Canadian First Nations artist

Whess Harman (born 1990) is a multidisciplinary Indigenous artist, curator, writer, and activist based in Vancouver, British Columbia.

== Biography ==
Whess Harman (he/they) was born in Prince Rupert, British Columbia and is a member of the Carrier Wit'at Nation (known under the Canadian government as part of the Lake Babine Nation). In 2014, he obtained a Bachelor of Fine Arts in Visual Arts from Emily Carr University of Art and Design. From January 2021 to March 2025, Harman was grunt gallery's curator, having previously worked there as curatorial assistant.

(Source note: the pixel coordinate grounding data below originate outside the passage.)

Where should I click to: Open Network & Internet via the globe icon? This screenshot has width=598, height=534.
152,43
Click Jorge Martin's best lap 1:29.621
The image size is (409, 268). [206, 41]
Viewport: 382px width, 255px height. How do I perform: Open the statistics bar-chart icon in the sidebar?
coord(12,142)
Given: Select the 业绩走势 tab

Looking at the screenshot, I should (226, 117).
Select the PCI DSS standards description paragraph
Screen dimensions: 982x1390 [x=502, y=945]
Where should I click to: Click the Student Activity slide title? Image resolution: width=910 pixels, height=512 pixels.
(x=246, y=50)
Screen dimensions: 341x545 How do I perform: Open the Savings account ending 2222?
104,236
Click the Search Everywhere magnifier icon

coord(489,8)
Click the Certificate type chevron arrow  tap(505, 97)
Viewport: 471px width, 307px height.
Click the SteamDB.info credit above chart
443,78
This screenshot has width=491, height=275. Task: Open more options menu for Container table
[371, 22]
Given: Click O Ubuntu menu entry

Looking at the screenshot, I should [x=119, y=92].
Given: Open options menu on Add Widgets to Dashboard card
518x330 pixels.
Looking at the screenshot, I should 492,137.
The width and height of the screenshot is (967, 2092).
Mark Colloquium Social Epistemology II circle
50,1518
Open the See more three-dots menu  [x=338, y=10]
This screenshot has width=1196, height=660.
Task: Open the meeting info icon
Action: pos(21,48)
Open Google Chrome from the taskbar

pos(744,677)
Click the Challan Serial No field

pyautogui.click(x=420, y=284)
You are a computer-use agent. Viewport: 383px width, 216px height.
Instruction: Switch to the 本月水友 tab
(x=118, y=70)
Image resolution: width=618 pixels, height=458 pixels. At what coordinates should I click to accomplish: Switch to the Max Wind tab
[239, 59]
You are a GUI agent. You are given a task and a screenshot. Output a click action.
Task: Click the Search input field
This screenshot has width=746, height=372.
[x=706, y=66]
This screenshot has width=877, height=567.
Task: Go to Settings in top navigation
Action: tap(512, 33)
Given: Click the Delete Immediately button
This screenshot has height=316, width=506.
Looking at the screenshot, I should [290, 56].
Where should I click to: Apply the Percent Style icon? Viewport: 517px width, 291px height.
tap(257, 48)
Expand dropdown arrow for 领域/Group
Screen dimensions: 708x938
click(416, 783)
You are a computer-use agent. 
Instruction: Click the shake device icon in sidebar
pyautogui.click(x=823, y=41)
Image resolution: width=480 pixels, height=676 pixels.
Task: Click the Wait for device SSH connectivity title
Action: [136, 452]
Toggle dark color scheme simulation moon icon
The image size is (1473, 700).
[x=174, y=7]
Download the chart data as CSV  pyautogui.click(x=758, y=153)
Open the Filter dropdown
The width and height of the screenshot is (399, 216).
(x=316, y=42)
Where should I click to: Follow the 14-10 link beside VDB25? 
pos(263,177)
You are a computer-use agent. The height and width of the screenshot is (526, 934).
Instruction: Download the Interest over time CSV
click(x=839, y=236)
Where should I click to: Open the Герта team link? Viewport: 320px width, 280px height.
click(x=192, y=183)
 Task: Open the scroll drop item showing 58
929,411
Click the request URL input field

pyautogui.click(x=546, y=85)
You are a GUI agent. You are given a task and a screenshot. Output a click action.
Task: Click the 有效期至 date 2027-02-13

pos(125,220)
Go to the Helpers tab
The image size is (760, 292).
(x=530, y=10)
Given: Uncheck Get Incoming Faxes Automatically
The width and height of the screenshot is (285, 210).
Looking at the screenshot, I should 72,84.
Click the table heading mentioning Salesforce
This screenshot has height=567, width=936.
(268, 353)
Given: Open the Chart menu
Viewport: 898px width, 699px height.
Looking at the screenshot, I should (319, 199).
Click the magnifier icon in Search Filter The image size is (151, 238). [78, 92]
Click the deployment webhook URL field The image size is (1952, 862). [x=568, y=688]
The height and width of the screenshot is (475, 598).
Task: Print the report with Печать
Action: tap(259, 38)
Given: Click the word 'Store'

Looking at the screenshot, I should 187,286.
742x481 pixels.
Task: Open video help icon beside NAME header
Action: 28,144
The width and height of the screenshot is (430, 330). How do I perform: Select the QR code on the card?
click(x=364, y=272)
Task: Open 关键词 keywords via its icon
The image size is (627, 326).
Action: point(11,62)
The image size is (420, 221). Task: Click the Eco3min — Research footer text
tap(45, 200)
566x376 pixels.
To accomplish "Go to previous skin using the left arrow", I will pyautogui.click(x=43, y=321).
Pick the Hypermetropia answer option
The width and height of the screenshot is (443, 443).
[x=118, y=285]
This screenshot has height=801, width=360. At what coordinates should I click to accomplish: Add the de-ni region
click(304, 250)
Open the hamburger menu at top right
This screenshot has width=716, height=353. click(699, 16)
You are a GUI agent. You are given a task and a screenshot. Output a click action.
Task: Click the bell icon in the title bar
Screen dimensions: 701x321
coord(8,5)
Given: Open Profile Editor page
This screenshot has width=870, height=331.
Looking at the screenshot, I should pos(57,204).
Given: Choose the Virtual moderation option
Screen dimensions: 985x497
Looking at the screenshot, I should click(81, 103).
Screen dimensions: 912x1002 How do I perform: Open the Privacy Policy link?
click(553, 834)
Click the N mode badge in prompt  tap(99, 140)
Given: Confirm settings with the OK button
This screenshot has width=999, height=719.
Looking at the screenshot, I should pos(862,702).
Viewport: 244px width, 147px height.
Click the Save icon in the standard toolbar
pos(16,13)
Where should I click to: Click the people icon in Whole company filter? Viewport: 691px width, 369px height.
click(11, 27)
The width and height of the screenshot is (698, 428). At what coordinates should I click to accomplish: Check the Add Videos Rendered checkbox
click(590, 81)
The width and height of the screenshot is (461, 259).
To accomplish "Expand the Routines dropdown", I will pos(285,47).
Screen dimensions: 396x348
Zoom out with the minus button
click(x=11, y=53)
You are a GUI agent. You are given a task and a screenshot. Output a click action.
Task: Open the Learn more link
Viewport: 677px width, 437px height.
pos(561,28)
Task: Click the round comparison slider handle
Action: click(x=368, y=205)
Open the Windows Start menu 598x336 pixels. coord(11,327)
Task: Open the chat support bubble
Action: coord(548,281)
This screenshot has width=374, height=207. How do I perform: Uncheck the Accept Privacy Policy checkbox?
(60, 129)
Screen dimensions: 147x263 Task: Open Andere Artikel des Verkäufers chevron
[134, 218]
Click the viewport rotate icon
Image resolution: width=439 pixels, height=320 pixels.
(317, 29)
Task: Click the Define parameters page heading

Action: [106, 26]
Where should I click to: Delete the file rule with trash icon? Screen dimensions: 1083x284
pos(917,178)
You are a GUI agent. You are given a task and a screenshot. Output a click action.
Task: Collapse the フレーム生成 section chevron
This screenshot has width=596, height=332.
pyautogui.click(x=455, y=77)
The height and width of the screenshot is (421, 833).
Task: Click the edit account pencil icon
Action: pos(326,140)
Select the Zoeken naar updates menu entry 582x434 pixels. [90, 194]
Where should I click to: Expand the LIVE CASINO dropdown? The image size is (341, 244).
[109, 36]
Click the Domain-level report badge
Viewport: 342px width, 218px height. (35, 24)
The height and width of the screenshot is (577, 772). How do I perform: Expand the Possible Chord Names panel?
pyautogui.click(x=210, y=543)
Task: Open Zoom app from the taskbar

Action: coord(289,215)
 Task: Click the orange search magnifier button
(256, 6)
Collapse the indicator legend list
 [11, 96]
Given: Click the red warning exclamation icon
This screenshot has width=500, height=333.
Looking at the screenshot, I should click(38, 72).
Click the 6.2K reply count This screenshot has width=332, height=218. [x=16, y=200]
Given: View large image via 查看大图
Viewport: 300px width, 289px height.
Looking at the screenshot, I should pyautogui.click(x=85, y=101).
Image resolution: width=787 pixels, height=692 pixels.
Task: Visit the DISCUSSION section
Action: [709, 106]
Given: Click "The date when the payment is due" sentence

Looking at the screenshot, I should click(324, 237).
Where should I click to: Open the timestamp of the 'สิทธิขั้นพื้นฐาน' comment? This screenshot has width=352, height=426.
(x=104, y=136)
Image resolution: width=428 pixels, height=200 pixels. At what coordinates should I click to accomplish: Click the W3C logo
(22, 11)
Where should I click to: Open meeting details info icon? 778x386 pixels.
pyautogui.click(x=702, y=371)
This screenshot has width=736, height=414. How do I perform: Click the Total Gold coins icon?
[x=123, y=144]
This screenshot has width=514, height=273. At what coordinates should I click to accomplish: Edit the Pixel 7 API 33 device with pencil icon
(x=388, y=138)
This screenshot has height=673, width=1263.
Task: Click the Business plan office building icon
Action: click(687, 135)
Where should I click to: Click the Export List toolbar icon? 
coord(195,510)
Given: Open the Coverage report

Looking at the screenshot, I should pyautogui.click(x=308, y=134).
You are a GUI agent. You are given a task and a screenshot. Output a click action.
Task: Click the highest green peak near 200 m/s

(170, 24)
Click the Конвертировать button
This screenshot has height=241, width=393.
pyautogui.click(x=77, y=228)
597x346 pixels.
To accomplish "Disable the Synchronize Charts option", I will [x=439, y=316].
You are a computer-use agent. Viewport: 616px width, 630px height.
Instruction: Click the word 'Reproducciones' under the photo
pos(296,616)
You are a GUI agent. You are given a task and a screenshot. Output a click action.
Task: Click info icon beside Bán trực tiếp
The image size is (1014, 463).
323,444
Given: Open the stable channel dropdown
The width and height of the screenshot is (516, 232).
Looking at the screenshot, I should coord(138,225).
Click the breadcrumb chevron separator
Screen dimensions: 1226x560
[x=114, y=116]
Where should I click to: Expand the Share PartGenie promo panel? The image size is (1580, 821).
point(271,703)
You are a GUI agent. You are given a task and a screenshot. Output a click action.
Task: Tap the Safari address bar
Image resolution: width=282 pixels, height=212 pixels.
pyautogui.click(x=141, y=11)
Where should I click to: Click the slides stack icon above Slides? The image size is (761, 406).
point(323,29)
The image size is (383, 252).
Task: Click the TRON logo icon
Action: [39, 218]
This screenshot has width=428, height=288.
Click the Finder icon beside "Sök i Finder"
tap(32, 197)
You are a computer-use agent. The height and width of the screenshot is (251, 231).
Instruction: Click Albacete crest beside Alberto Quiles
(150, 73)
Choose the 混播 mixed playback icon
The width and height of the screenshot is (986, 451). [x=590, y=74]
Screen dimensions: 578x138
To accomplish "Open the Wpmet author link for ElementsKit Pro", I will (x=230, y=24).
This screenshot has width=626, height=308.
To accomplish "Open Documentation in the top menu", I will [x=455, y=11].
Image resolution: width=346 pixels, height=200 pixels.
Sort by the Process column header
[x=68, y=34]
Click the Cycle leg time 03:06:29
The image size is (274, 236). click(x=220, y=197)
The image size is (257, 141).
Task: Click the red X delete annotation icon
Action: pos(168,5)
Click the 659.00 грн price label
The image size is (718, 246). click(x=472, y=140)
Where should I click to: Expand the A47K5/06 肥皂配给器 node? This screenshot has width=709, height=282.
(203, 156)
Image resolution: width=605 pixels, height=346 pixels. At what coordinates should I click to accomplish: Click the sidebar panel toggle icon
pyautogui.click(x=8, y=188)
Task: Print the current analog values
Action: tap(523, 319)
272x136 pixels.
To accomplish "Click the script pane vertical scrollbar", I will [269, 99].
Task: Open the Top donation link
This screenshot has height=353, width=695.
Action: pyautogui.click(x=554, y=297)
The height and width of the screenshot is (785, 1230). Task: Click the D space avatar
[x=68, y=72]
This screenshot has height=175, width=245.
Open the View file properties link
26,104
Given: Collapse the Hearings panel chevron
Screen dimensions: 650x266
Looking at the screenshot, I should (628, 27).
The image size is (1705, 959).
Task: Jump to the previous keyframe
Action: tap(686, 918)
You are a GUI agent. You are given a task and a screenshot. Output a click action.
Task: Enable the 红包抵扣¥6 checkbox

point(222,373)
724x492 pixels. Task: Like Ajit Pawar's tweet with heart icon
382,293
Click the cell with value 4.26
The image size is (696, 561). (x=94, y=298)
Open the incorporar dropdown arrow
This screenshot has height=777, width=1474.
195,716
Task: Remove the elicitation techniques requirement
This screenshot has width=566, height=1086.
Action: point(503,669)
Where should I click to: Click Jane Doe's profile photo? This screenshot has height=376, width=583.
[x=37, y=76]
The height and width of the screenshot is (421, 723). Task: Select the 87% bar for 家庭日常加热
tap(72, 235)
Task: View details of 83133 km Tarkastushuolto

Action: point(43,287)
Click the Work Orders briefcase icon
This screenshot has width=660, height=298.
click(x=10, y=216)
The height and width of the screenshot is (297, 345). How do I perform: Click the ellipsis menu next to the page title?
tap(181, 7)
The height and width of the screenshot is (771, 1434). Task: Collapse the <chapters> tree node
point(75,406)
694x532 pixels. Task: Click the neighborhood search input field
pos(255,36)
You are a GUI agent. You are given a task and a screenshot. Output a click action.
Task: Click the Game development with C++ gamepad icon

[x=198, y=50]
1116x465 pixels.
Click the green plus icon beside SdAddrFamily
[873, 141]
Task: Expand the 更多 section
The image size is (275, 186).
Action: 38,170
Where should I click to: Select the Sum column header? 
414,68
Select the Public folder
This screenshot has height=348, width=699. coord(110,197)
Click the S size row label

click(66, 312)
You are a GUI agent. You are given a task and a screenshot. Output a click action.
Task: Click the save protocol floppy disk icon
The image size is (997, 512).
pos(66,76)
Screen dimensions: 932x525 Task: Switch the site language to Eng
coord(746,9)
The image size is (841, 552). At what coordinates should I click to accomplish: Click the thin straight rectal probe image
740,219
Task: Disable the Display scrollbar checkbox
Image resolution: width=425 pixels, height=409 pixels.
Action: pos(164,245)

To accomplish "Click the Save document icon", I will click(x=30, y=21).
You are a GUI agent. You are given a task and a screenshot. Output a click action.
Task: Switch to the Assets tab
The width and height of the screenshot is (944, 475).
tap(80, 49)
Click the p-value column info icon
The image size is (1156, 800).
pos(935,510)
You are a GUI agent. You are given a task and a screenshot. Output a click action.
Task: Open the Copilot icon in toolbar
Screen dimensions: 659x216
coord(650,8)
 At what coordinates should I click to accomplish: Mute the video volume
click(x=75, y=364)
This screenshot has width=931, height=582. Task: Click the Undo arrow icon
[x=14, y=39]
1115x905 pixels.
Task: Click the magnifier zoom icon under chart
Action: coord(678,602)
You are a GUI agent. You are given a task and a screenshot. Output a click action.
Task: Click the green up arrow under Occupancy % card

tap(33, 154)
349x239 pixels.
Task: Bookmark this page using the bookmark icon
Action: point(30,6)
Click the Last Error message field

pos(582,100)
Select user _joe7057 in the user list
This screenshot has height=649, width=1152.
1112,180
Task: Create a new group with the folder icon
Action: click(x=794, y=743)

== Artistic and curatorial practice ==
Harman's artistic practice includes drawing and illustration, beadwork, textiles, humour, zines, and wordplay. He often references his identity as a queer, trans member of Carrier Wit’at nation living away from his territories and his involvement in the punk music scene. His work explores the ways in which art can be used as a tool of resistance, to interpret questions of identity and relation, and to prioritize internal community dialogue over colonial frameworks. His work is held in numerous collections, including at the Morris and Helen Belkin Art Gallery at the University of British Columbia.

Harman's curatorial practice prioritizes emerging queer and BIPOC cultural workers and artists.

== Select Artworks ==
In spring 2019, Harman developed the These Ones (formally Together Apart) zine series following the Together Apart, Queer Indigeneities 2S/Indigiqueer Symposium.

In 2020, Harman designed a "Land Back" sewn patch that was used in a collaboration with musical group The Halluci Nation as the cover for a song with the same title.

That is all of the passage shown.